Being the "Cable Guy" for concerts while I was living in Iowa City, I had a lot close encounters with some of the performers who came through to play.
I talked with Joe Walsh when he got off his tour bus the afternoon before his show. He gets off and does one of his patented "How you doin'!?" greetings to me. The guys kind of came off the bus like they were wrung out from the road.
I said, "Man, you guys look like you had a long trip. Where did you come in from?"
He said, "Oh, I don't know. I think it was some town called Davenport." (Which is 55 miles away from Iowa City.)
I ate dinner at the same table as Liberty DeVitto, the drummer for Billy Joel . He was a very pleasant and entertaining man to talk to.
I played catch with a football with Robert Lamm, the keyboard player for Chicago. My roommate, Bill Wilson, myself, and a couple of other guys from the arena crew played musical trivia with the guys from Alabama just before they were getting ready to go on stage.
Bill and I got pushed out of the way by Stevie Nicks when she tried to pass between Billy and myself who were standing at the side of the stage when Stevie came off at the end of her show. We were told that when she went on to the stage that no one could be standing in the tunnel going out to the stage; and when she came off stage people along the side of the stage had to turn around and face away from her. But she busted through Billy and I like a little halfback trying to get over to shake hands with her fans. Man, you should have seen her security guards scramble on that one.

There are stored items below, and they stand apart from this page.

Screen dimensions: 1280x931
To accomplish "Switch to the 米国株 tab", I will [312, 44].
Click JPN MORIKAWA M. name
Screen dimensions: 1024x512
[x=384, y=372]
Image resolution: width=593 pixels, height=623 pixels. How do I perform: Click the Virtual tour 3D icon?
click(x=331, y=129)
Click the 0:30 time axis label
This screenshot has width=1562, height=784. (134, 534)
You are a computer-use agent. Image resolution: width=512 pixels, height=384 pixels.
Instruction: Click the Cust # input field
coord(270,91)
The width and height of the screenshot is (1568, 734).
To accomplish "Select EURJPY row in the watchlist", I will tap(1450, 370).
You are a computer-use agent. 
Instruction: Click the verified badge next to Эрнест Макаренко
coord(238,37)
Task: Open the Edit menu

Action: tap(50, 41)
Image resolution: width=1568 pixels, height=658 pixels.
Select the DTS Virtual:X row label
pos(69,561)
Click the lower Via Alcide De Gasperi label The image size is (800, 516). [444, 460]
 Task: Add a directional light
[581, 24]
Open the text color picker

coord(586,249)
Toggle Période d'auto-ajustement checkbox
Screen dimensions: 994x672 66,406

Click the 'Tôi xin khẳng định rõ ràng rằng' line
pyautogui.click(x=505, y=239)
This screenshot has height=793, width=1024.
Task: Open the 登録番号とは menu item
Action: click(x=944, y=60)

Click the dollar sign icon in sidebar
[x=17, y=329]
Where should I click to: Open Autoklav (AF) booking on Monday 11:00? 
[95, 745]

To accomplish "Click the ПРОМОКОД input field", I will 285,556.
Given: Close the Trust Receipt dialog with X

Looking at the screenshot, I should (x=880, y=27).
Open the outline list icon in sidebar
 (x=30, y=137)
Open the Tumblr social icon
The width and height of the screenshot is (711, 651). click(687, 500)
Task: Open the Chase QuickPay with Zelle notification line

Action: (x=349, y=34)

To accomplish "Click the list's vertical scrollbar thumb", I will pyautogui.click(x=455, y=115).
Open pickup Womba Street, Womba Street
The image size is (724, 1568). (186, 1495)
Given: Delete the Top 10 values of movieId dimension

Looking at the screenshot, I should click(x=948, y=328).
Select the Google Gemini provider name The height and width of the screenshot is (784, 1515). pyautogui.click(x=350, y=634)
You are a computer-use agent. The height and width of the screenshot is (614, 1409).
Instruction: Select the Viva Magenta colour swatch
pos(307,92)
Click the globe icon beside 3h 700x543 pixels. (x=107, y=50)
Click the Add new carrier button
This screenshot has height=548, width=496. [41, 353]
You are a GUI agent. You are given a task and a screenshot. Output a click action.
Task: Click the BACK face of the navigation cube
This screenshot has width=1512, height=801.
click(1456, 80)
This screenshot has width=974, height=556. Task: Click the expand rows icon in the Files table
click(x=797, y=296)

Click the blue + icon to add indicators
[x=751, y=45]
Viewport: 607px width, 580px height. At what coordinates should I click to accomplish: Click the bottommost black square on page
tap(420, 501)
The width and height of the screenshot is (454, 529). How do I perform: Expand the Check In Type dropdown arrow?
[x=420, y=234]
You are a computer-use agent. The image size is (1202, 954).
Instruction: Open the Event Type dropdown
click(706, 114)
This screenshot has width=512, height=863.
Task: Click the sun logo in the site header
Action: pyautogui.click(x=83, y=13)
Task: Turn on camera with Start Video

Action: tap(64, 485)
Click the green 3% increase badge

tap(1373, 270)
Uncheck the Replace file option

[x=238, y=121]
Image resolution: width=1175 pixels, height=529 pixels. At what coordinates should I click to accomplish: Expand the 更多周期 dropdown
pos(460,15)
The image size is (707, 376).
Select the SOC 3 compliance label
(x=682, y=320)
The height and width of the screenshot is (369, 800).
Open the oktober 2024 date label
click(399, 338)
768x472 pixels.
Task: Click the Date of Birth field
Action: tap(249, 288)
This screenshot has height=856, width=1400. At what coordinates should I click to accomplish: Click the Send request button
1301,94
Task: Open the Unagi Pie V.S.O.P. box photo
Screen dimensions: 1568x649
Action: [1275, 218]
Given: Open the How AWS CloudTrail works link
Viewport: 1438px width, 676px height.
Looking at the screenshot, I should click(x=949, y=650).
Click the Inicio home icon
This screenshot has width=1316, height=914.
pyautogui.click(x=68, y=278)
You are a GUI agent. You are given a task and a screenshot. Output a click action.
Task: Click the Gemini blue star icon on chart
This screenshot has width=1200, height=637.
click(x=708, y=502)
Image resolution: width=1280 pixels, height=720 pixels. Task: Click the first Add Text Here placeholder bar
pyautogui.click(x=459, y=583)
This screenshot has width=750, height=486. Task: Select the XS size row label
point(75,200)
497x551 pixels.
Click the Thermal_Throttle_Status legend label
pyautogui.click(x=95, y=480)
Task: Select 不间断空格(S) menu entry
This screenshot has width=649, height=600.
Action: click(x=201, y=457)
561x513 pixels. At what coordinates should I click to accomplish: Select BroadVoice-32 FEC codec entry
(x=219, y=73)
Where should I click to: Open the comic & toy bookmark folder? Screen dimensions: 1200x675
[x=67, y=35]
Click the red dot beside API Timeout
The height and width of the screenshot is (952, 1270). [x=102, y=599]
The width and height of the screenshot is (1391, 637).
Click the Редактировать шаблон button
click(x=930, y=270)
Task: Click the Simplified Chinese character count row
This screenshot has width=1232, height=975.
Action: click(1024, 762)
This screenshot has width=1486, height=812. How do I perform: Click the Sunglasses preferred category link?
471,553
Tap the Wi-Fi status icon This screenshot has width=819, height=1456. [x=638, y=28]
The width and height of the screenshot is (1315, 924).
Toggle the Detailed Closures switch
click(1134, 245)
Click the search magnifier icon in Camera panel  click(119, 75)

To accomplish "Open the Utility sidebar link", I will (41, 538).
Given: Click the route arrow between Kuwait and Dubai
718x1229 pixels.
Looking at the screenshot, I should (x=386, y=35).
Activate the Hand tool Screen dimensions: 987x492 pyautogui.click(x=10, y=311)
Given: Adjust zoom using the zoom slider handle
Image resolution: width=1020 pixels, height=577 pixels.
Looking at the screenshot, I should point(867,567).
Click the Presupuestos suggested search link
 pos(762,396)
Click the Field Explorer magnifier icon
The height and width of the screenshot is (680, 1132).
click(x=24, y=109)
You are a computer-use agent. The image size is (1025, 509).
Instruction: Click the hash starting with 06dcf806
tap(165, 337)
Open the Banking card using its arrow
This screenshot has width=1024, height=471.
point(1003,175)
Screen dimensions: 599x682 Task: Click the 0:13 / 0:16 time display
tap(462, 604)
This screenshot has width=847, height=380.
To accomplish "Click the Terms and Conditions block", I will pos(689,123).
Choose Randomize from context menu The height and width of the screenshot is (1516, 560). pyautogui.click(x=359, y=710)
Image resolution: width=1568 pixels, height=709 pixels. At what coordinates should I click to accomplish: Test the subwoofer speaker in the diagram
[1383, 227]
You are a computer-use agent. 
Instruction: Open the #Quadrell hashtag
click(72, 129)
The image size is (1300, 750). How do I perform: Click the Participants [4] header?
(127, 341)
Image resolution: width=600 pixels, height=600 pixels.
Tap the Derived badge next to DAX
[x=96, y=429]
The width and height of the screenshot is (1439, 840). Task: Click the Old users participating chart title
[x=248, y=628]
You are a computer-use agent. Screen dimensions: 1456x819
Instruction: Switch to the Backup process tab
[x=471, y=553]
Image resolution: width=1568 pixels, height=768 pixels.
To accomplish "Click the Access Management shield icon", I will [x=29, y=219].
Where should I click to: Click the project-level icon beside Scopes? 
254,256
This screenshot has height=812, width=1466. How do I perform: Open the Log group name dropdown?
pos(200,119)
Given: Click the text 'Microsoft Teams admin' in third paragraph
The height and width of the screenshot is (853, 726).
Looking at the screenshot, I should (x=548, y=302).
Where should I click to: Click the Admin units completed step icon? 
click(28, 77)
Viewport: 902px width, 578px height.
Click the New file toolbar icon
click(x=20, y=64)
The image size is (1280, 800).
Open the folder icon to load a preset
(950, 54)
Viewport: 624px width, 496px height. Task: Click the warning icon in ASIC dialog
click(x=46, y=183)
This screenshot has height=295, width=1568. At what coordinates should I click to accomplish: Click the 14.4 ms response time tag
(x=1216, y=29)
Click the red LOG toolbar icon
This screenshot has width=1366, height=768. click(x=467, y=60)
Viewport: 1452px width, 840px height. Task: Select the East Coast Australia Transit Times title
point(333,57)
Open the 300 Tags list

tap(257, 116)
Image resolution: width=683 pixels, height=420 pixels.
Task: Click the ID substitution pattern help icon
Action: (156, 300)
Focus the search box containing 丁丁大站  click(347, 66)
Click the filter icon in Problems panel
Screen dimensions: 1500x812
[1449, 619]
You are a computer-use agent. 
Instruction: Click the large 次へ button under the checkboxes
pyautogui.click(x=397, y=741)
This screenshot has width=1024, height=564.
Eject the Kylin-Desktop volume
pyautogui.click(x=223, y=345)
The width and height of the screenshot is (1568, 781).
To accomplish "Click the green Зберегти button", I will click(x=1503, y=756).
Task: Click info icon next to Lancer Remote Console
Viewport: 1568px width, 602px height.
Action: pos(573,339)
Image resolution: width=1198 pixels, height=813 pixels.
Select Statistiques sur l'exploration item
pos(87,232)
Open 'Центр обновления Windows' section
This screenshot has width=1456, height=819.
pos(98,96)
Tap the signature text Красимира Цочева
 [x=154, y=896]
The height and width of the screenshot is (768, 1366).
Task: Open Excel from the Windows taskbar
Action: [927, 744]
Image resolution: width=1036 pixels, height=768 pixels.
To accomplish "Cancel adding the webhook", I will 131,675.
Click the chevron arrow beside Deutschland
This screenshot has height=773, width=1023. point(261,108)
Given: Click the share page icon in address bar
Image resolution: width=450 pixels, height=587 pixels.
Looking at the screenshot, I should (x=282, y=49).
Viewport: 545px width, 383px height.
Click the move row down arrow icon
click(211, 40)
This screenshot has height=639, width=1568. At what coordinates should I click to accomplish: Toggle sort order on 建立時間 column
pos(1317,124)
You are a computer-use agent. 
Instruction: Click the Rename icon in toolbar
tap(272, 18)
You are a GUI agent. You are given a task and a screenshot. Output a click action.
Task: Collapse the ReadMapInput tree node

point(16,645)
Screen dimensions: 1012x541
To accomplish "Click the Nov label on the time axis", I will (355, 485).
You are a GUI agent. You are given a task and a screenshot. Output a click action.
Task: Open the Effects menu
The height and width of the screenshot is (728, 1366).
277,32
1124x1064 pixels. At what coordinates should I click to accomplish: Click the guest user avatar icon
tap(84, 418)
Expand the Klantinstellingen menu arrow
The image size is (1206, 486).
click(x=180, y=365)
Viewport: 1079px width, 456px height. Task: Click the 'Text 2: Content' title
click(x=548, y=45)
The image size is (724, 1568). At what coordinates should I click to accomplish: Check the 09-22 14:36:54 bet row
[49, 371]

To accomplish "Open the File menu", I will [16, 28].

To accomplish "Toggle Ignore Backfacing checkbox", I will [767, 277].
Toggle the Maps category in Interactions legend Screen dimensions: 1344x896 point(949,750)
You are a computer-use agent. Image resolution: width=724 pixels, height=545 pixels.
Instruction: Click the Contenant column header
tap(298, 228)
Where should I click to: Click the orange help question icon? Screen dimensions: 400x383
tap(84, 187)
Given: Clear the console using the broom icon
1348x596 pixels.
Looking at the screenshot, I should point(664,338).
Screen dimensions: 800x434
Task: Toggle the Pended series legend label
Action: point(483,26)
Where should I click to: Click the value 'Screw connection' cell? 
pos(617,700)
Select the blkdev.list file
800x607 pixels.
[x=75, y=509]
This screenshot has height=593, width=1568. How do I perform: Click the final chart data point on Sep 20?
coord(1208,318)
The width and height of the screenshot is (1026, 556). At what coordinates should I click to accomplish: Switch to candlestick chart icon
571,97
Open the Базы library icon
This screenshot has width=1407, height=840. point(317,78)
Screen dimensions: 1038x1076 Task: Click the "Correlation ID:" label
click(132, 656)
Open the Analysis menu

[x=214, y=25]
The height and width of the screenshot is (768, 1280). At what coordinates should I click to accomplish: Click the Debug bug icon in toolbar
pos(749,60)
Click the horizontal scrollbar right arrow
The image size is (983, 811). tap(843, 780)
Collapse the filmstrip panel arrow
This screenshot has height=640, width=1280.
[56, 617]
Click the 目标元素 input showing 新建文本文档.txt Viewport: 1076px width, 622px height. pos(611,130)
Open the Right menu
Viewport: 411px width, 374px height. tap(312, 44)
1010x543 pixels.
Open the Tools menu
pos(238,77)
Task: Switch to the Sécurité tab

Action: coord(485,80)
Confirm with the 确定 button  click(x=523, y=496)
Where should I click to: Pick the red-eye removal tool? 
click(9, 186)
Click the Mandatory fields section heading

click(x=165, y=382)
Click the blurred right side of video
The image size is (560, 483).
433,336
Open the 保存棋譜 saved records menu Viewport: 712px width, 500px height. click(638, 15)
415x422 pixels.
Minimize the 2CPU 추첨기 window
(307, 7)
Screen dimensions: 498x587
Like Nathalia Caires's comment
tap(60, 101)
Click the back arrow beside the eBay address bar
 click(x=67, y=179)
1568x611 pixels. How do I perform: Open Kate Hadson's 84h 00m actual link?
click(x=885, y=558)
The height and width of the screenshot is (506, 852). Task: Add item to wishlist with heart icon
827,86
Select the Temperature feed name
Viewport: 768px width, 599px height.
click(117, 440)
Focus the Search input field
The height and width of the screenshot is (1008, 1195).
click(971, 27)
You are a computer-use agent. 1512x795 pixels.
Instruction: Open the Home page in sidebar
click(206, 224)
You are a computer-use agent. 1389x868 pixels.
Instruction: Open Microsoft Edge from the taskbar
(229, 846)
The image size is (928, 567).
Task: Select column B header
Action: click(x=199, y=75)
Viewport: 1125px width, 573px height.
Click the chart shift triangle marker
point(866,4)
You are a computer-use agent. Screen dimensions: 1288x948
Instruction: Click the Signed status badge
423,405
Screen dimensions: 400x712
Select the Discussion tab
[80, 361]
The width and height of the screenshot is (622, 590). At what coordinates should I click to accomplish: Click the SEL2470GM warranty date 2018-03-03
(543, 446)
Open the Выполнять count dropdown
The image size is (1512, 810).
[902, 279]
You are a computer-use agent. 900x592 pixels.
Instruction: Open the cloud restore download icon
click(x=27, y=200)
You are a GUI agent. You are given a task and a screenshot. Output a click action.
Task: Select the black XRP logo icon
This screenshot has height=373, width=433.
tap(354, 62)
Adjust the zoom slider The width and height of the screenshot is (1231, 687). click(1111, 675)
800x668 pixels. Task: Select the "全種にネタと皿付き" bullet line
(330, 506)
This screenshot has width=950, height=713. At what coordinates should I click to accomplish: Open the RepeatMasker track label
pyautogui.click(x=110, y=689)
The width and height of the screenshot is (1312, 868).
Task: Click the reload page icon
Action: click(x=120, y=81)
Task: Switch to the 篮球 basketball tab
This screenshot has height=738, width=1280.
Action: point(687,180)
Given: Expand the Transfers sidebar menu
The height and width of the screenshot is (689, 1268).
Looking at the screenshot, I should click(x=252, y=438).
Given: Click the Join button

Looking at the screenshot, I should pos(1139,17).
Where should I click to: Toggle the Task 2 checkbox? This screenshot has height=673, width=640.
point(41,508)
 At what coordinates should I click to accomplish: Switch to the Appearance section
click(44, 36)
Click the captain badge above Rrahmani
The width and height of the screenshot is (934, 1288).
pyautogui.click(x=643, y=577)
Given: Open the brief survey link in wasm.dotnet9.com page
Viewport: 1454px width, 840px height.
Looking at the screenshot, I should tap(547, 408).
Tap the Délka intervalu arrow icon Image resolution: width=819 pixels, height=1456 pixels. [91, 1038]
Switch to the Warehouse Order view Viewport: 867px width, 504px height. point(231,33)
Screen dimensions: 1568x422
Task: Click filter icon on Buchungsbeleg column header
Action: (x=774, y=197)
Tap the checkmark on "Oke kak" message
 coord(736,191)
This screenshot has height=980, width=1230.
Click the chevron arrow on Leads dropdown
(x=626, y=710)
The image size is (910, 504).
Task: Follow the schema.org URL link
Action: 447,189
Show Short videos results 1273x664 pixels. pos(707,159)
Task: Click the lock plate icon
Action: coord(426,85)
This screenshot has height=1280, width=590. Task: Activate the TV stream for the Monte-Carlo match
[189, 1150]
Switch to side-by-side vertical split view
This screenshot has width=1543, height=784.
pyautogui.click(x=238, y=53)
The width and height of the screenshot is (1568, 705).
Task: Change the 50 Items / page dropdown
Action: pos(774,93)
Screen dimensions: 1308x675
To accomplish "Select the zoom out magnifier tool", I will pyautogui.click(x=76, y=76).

And even though he wasn't that famous, I got cussed out by Elton John's road manager for sitting around watching TV and waiting for shit to happen. Actually, I was watching an NFL game (the concert was on a Sunday) and there wasn't much for me to do but make sure the cable TV worked, so I was watching the TV. He came up, turned off the TV and began to scream at me for not doing anything. I explained that I was the cable guy and making sure the cable tv was working properly.
Later that evening after the show was over, he was in the dressing room and I was winding up the coaxial wire and he came up and apologized to me. He said something that I've never forgot and a philosophy that I use when I run the stage for the events I work at here in Davenport - "I'm sorry that I was such an asshole earlier, but they pay me handsomely to be the asshole. And sometime you have to be an asshole to get shit done."
However, one of the funnier things I remember happened to members of Joe Walsh's band. The show was supposed to start at 7:30, but 7:30 came and went and the band was still not on the stage. Finally, about 10 till 8 they got up and started playing. I went up to Bill and I said, "What was going on? I couldn't get into the dressing room. They wouldn't let me in."
Billy said, "They had to call someone in from Student Health to give four of the guys in the band a shot of penicillin. Seems that they all got into some skanky bitch a few nights ago and they all had the drips."
Ah - life on the road of a rock and roll musician...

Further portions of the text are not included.